## Exercise aim
Edit the entries from the line containing "Click the magnifier" down to the line containing "Action: [x=82, y=163]", replacing "magnifier" with "magnifying glass" and leaving everything else unchanged. Return only those lines.

━━━━━━━━━━

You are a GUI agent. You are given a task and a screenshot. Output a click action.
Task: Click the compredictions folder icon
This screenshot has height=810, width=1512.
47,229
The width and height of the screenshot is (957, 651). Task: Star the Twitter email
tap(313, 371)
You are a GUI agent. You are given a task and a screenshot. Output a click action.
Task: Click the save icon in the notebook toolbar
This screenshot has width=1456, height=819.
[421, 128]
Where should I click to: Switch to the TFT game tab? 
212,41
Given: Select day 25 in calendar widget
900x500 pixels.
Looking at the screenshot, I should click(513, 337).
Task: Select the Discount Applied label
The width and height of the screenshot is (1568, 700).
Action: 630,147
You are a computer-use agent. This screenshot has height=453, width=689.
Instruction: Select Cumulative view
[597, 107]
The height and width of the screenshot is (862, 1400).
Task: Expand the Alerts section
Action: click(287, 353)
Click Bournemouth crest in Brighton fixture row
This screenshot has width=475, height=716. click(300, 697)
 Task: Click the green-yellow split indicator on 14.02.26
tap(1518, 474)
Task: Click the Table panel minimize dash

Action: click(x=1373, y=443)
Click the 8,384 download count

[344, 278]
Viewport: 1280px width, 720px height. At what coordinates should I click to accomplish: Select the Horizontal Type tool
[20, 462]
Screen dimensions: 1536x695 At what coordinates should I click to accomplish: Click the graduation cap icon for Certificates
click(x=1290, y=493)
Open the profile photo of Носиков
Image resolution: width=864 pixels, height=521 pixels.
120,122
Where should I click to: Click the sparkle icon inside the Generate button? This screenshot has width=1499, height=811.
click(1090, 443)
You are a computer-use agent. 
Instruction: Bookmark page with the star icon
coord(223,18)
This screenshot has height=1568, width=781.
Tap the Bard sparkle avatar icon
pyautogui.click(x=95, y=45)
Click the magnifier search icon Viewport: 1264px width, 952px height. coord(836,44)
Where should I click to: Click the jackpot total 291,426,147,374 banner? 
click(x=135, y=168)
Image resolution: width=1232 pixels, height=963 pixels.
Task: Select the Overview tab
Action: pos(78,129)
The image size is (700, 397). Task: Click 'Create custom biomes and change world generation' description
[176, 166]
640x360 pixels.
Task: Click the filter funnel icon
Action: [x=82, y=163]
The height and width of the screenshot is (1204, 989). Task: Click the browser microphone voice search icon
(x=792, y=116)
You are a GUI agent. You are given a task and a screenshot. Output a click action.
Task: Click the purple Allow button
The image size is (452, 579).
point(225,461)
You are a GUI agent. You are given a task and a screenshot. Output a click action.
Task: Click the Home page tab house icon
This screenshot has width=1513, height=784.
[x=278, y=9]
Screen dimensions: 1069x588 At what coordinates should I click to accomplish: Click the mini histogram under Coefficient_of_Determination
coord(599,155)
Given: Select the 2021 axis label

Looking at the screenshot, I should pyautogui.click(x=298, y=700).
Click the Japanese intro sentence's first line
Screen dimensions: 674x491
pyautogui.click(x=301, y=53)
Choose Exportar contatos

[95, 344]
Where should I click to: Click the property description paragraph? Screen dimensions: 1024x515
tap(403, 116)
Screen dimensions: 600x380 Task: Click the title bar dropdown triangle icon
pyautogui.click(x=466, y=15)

━━━━━━━━━━

## Reply
Click the magnifying glass search icon Viewport: 1264px width, 952px height. coord(836,44)
Where should I click to: Click the jackpot total 291,426,147,374 banner? 
click(x=135, y=168)
Image resolution: width=1232 pixels, height=963 pixels.
Task: Select the Overview tab
Action: pos(78,129)
The image size is (700, 397). Task: Click 'Create custom biomes and change world generation' description
[176, 166]
640x360 pixels.
Task: Click the filter funnel icon
Action: [x=82, y=163]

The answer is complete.